Following on from the discussions held over the last five years within the ‘gender and sexualities’ research area, it is appropriate to continue and renew the team’s research around new perspectives. Firstly, it appears important to formalise an intersectional approach enabling us to explore the issue of gender representations and sexual practices in relation to questions of social class, ethnic origin and age group, but also disability and religion. The prism of intersectionality is likely to open up new paradigms and refine our understanding of the phenomena of exclusion and discrimination. 
The rise of new digital technologies, social media and artificial intelligence is also profoundly affecting gender representations and attitudes towards sexuality. Analysing the risks (algorithmic discrimination, gender bias in artificial intelligence applications or the under-representation of women among computer engineers, for example) and the potential (new ways of promoting gender equality, new formats and venues for feminism) of these technologies in the reproduction and deconstruction of gender norms is a rich and promising avenue that invites further exploration. 

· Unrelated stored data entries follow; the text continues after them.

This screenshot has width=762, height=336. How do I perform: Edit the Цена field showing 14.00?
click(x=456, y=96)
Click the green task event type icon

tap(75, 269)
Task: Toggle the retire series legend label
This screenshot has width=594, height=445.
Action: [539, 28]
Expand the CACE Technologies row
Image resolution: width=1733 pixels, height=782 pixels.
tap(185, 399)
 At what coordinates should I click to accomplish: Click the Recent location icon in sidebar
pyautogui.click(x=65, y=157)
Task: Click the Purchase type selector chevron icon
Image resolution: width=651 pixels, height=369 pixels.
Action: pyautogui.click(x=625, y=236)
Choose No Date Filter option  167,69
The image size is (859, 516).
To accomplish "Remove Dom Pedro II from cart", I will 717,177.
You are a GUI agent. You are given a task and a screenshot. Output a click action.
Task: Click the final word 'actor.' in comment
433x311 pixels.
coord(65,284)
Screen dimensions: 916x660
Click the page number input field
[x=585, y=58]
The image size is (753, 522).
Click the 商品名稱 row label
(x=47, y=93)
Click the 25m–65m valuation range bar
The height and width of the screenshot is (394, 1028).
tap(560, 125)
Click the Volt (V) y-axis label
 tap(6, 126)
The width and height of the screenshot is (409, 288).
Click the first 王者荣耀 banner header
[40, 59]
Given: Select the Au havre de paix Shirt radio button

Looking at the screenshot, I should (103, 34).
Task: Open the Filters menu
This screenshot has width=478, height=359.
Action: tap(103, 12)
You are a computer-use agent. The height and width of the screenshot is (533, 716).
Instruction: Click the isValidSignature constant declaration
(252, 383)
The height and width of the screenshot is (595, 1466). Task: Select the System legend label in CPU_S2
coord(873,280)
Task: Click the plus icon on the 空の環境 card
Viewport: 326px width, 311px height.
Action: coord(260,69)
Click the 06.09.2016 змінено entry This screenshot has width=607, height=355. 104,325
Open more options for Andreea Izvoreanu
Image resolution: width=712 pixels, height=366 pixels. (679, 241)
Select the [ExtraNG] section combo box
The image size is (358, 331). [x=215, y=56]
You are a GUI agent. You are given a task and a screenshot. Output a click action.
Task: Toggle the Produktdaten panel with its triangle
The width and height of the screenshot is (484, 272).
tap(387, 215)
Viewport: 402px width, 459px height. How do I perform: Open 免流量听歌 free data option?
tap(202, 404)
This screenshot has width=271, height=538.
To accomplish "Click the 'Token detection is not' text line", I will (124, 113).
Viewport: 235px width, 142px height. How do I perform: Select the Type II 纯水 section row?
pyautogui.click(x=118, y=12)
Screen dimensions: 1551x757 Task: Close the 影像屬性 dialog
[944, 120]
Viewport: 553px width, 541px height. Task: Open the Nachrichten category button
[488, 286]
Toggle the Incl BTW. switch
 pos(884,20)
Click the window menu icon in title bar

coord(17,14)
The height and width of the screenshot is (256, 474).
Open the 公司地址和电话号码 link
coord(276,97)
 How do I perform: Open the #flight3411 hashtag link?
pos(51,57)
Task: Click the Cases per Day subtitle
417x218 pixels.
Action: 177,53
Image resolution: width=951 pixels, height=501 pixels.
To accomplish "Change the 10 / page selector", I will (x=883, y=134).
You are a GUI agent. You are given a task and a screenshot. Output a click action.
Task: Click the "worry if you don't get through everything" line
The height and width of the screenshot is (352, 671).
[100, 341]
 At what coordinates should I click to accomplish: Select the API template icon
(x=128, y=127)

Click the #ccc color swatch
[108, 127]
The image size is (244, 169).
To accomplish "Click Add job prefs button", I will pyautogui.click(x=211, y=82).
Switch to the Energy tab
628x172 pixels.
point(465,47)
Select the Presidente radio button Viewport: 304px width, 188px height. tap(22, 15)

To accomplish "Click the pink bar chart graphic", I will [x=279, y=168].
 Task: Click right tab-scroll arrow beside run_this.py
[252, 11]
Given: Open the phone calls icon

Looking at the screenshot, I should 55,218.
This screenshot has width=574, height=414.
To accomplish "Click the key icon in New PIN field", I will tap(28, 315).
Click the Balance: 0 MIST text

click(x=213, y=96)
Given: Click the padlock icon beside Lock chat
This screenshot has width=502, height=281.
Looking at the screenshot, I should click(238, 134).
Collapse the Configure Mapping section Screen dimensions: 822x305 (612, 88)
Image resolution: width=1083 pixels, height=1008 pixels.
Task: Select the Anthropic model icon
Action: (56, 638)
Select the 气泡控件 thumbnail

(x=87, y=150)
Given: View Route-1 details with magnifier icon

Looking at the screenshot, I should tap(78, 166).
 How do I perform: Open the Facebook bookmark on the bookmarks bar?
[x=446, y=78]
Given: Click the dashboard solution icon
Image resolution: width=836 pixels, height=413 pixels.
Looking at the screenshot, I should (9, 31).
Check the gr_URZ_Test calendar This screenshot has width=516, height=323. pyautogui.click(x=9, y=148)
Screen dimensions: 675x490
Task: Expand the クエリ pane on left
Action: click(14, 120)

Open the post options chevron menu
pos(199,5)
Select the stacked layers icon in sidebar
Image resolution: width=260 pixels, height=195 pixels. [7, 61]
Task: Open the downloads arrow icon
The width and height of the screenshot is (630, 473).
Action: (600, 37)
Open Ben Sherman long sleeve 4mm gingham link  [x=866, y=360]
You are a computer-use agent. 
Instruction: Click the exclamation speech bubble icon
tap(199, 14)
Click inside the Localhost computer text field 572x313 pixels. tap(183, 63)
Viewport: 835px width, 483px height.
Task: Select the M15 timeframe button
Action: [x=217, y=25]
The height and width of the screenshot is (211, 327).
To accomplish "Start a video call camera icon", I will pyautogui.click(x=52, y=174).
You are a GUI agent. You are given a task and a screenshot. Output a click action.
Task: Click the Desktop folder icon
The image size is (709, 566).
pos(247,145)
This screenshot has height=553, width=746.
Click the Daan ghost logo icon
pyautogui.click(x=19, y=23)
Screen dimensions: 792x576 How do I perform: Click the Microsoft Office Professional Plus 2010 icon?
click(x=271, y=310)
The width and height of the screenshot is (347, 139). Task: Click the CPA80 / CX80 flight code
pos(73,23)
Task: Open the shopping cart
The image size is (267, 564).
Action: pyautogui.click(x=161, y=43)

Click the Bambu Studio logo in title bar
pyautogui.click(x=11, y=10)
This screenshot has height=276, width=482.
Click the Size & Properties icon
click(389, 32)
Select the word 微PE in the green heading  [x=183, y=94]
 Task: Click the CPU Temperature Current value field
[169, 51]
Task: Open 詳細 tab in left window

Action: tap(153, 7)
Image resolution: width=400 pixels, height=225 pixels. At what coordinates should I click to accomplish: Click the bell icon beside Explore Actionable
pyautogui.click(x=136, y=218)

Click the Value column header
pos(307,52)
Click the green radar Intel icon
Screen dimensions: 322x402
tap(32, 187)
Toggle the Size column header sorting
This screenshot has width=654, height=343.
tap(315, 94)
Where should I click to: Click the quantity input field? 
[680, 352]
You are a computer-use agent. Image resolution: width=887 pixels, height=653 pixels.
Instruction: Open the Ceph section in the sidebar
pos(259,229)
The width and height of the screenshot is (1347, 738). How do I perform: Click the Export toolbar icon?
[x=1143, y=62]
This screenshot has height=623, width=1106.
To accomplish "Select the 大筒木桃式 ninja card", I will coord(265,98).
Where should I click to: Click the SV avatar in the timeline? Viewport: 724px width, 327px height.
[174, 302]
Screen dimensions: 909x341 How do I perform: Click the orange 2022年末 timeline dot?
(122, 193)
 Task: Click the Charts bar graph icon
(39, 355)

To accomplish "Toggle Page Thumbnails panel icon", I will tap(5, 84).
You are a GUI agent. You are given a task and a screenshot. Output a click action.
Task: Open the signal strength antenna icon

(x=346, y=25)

Finally, in the context of the systematic attacks on gender studies and feminist thought around the world, as well as the risks of restrictions on the scientific freedoms of researchers working on these issues in the United States, there is an urgent need to analyse how political power is weaponising these scientific issues in order to capitalise on the rejection of so-called ‘woke’ thinking fuelled by ultra-conservative media. While the thinking of researchers is under threat, women's and men's bodies are also being reappropriated (laws and legal decisions on access to abortion and affirmative action, USAID aid cuts in the fight against AIDS in certain developing countries), which is equally worrying.
The points raised offer many points of convergence with the other themes, promising to result in a number of valuable synergies.
 
Keywords: Femininity, masculinity, LGBTQI; epistemology/historiography of feminism and gender; gender discrimination, sexist and sexual violence, misogyny; sexuality, heteronormativity, homophobia; family, childhood, filiation; gendered reception of cultural products; intersectionality.